Let's evaluate the first part: $$\int_{0}^{+\infty} x e^{-x^{2}} dx$$. This is an improper integral because of the infinite upper limit. To handle this, we replace the infinite limit with a variable (e.g., $$b$$) and evaluate the definite integral, then take the limit as that variable approaches infinity.

$$ \int_{0}^{+\infty} x e^{-x^{2}} dx = \lim_{b \to +\infty} \int_{0}^{b} x e^{-x^{2}} dx $$

Using the antiderivative found in Step 1 (without the +C because it's a definite integral):

$$ = \lim_{b \to +\infty} \left[ -\frac{1}{2} e^{-x^{2}} \right]_{0}^{b} $$

Now, we apply the Fundamental Theorem of Calculus by substituting the upper and lower limits of integration into the antiderivative.

$$ = \lim_{b \to +\infty} \left( -\frac{1}{2} e^{-b^{2}} - \left(-\frac{1}{2} e^{-0^{2}}\right) \right) $$

Simplify the expression.
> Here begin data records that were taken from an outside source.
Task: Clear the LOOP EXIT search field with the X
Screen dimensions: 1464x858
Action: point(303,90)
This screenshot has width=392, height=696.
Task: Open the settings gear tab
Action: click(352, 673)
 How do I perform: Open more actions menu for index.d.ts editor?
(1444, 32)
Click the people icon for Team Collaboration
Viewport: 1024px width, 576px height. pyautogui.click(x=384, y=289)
Remember that any number raised to the power of 0 is 1 (e.g., $$e^0 = 1$$).

$$ = \lim_{b \to +\infty} \left( -\frac{1}{2} e^{-b^{2}} + \frac{1}{2} e^{0} \right) $$

$$ = \lim_{b \to +\infty} \left( -\frac{1}{2} e^{-b^{2}} + \frac{1}{2} \right) $$

Now, we evaluate the limit. As $$b$$ approaches positive infinity, $$-b^2$$ approaches negative infinity. As the exponent of $$e$$ approaches negative infinity, $$e^{-b^2}$$ approaches 0.
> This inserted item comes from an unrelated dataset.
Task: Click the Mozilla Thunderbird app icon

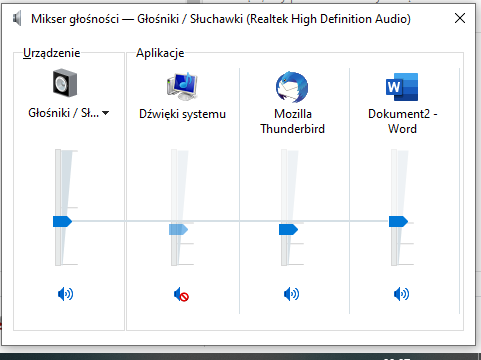Action: point(292,87)
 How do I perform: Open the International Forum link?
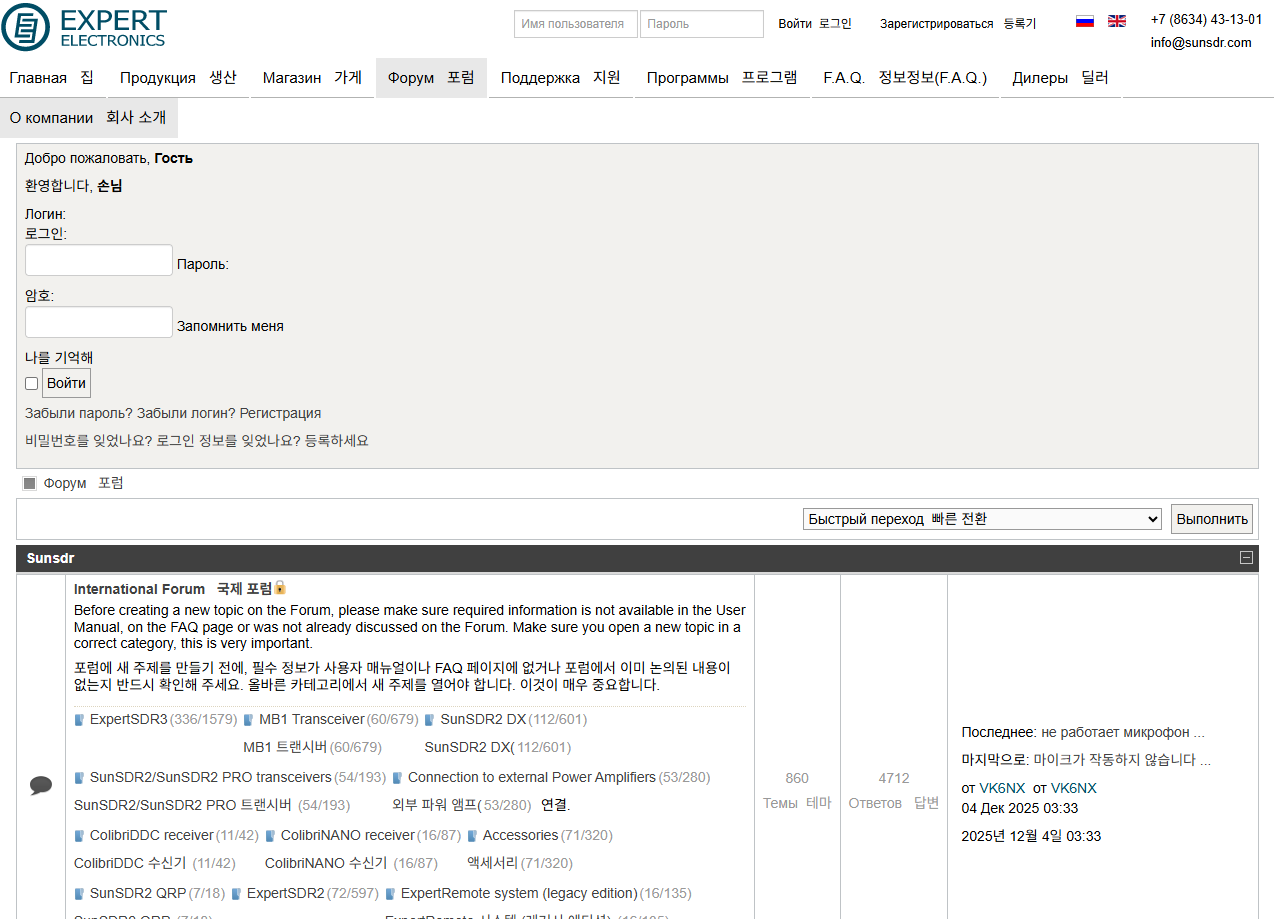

$$ \lim_{b \to +\infty} e^{-b^{2}} = 0 $$

Substitute this limit back into the expression:

$$ = -\frac{1}{2} \cdot 0 + \frac{1}{2} $$

$$ = 0 + \frac{1}{2} = \frac{1}{2} $$

Since the limit results in a finite value ($$\frac{1}{2}$$), this part of the integral converges.

**step4 Evaluate the Second Part of the Improper Integral**

Next, we evaluate the second part: $$\int_{-\infty}^{0} x e^{-x^{2}} dx$$. This is an improper integral because of the infinite lower limit. Similar to the previous step, we replace the infinite limit with a variable (e.g., $$a$$) and take the limit as that variable approaches negative infinity.
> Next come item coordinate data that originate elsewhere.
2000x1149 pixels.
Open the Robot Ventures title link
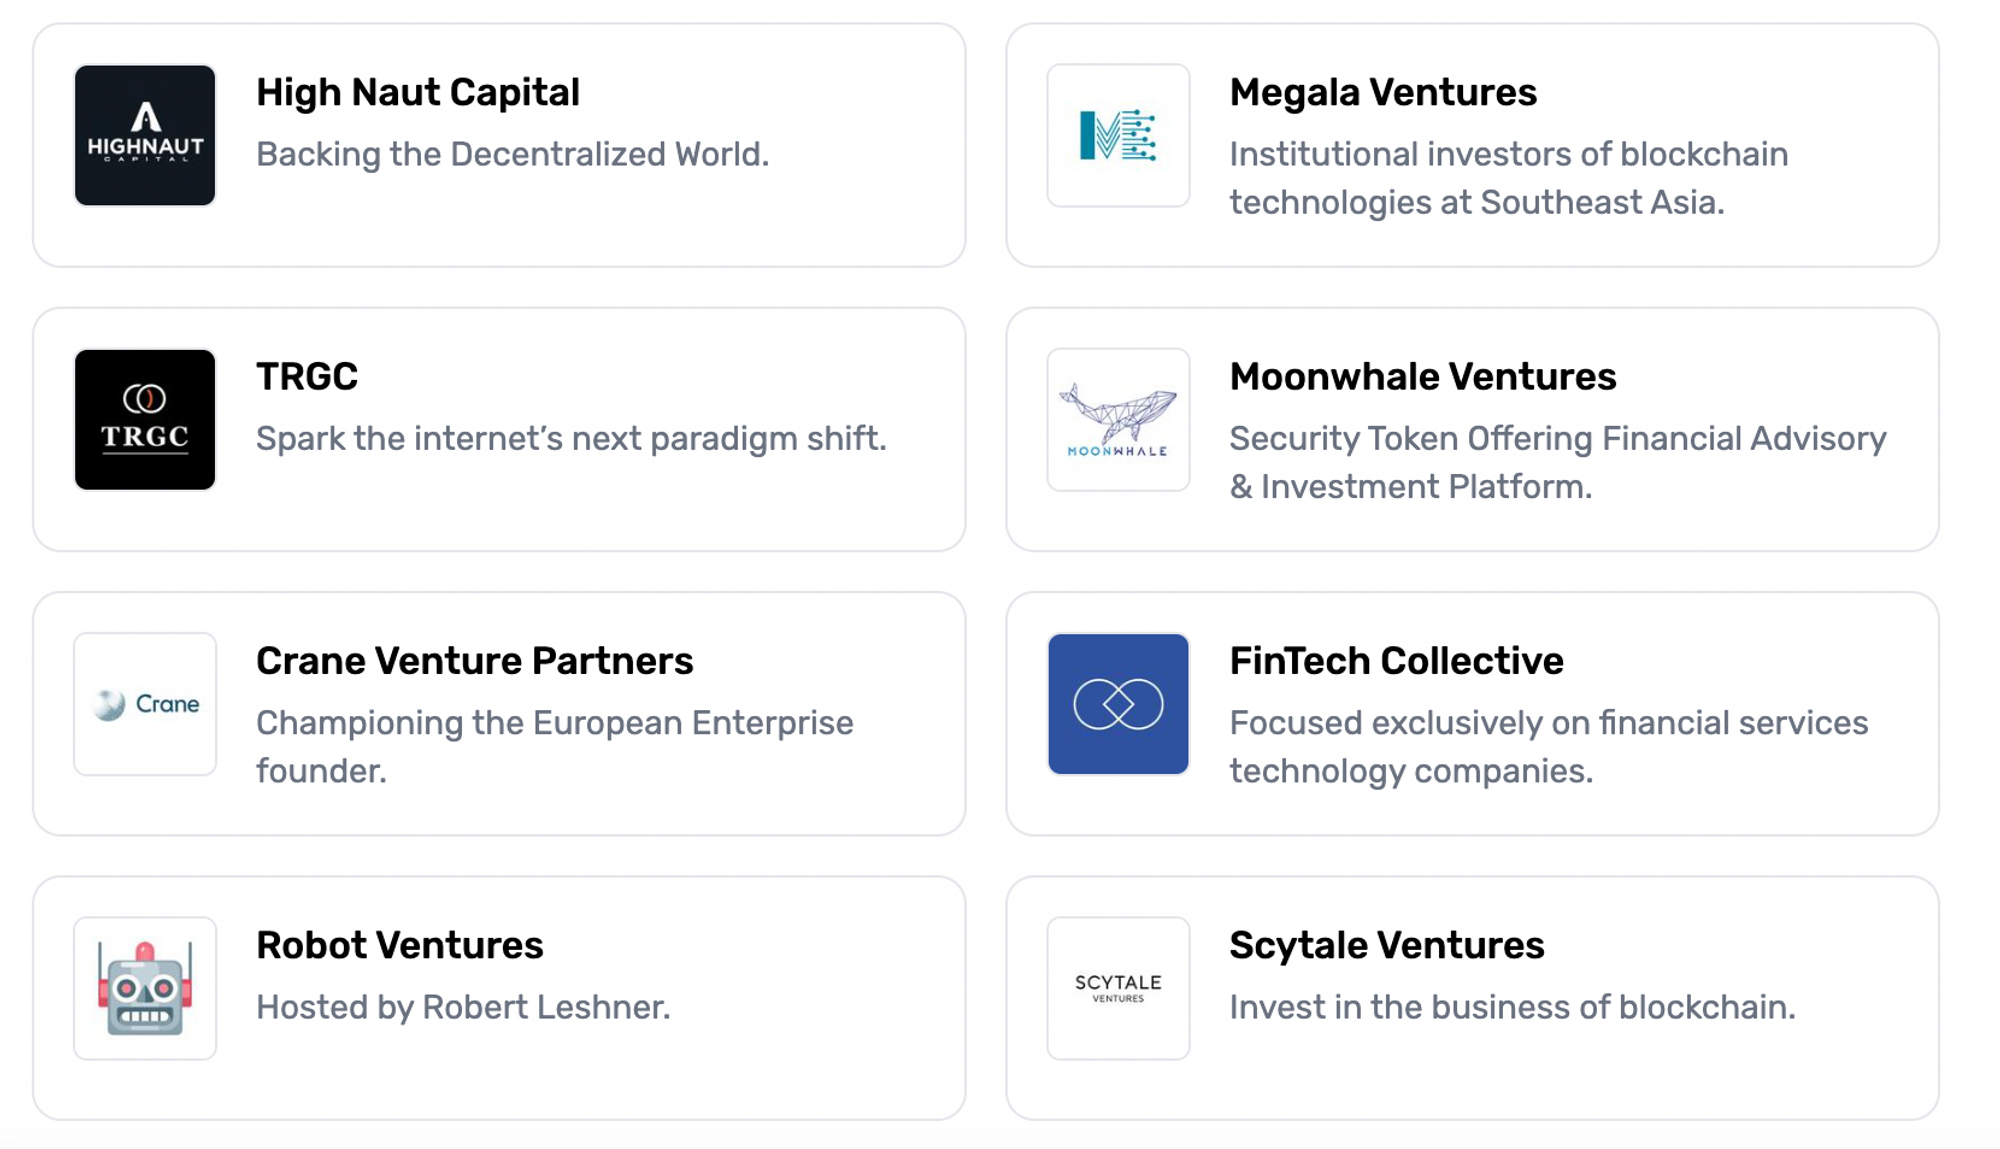pyautogui.click(x=399, y=945)
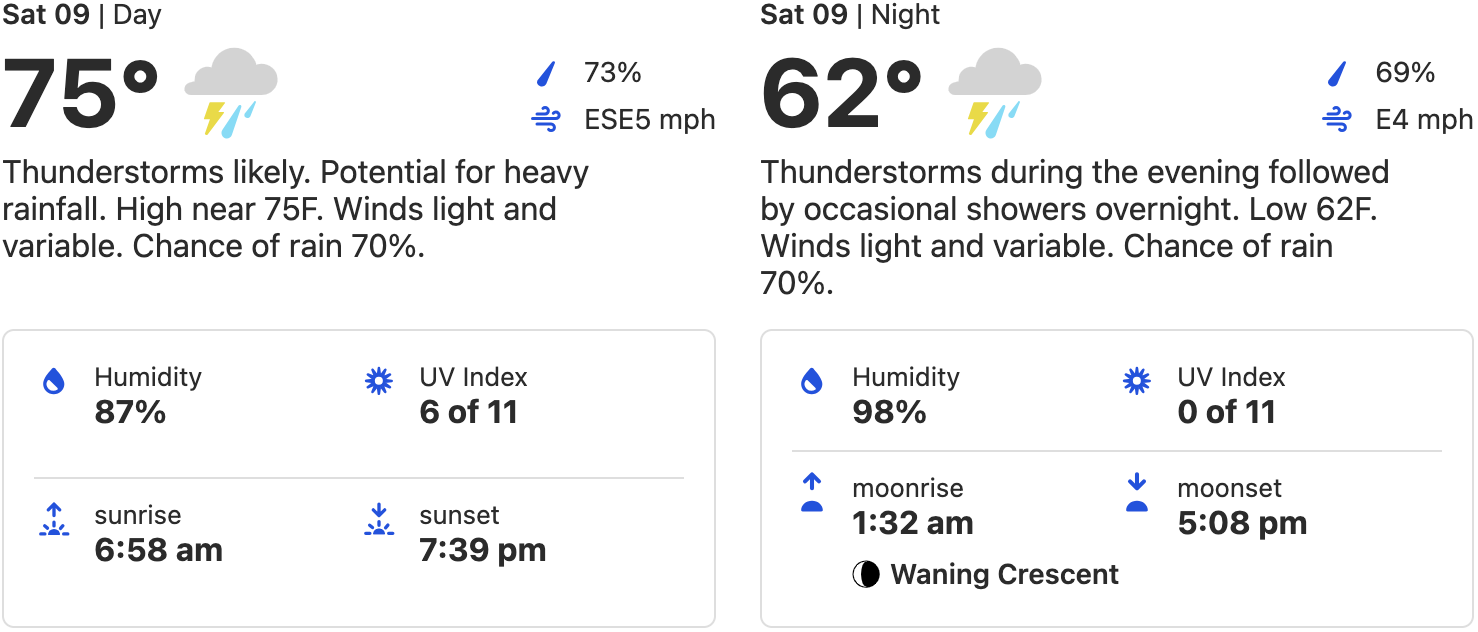Click the daytime thunderstorm cloud icon

click(x=231, y=92)
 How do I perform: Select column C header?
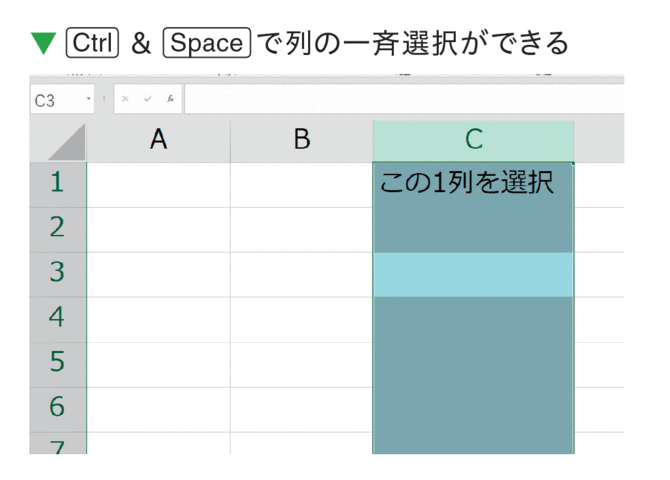point(473,141)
$$ \int_{-\infty}^{0} x e^{-x^{2}} dx = \lim_{a \to -\infty} \int_{a}^{0} x e^{-x^{2}} dx $$

Using the same antiderivative:

$$ = \lim_{a \to -\infty} \left[ -\frac{1}{2} e^{-x^{2}} \right]_{a}^{0} $$

Substitute the upper and lower limits of integration into the antiderivative.

$$ = \lim_{a \to -\infty} \left( -\frac{1}{2} e^{-0^{2}} - \left(-\frac{1}{2} e^{-a^{2}}\right) \right) $$

Simplify the expression:

$$ = \lim_{a \to -\infty} \left( -\frac{1}{2} e^{0} + \frac{1}{2} e^{-a^{2}} \right) $$

$$ = \lim_{a \to -\infty} \left( -\frac{1}{2} + \frac{1}{2} e^{-a^{2}} \right) $$

Now, we evaluate the limit. As $$a$$ approaches negative infinity, $$a^2$$ approaches positive infinity (because squaring a negative number makes it positive). Thus, $$-a^2$$ approaches negative infinity. As the exponent of $$e$$ approaches negative infinity, $$e^{-a^2}$$ approaches 0.

$$ \lim_{a \to -\infty} e^{-a^{2}} = 0 $$

Substitute this limit back into the expression:

$$ = -\frac{1}{2} + \frac{1}{2} \cdot 0 $$

$$ = -\frac{1}{2} + 0 = -\frac{1}{2} $$

Since the limit results in a finite value ($$-\frac{1}{2}$$), this part of the integral also converges.

**step5 Determine Overall Convergence and Calculate the Total Value**

Since both parts of the improper integral converged (the first part to $$\frac{1}{2}$$ and the second part to $$-\frac{1}{2}$$), the original integral $$\int_{-\infty}^{+\infty} x e^{-x^{2}} dx$$ converges. The value of the integral is the sum of the values of its two parts.

$$ \int_{-\infty}^{+\infty} x e^{-x^{2}} dx = \int_{-\infty}^{0} x e^{-x^{2}} dx + \int_{0}^{+\infty} x e^{-x^{2}} dx $$

Add the results from Step 3 and Step 4.

$$ = -\frac{1}{2} + \frac{1}{2} $$

$$ = 0 $$

Therefore, the integral converges to 0.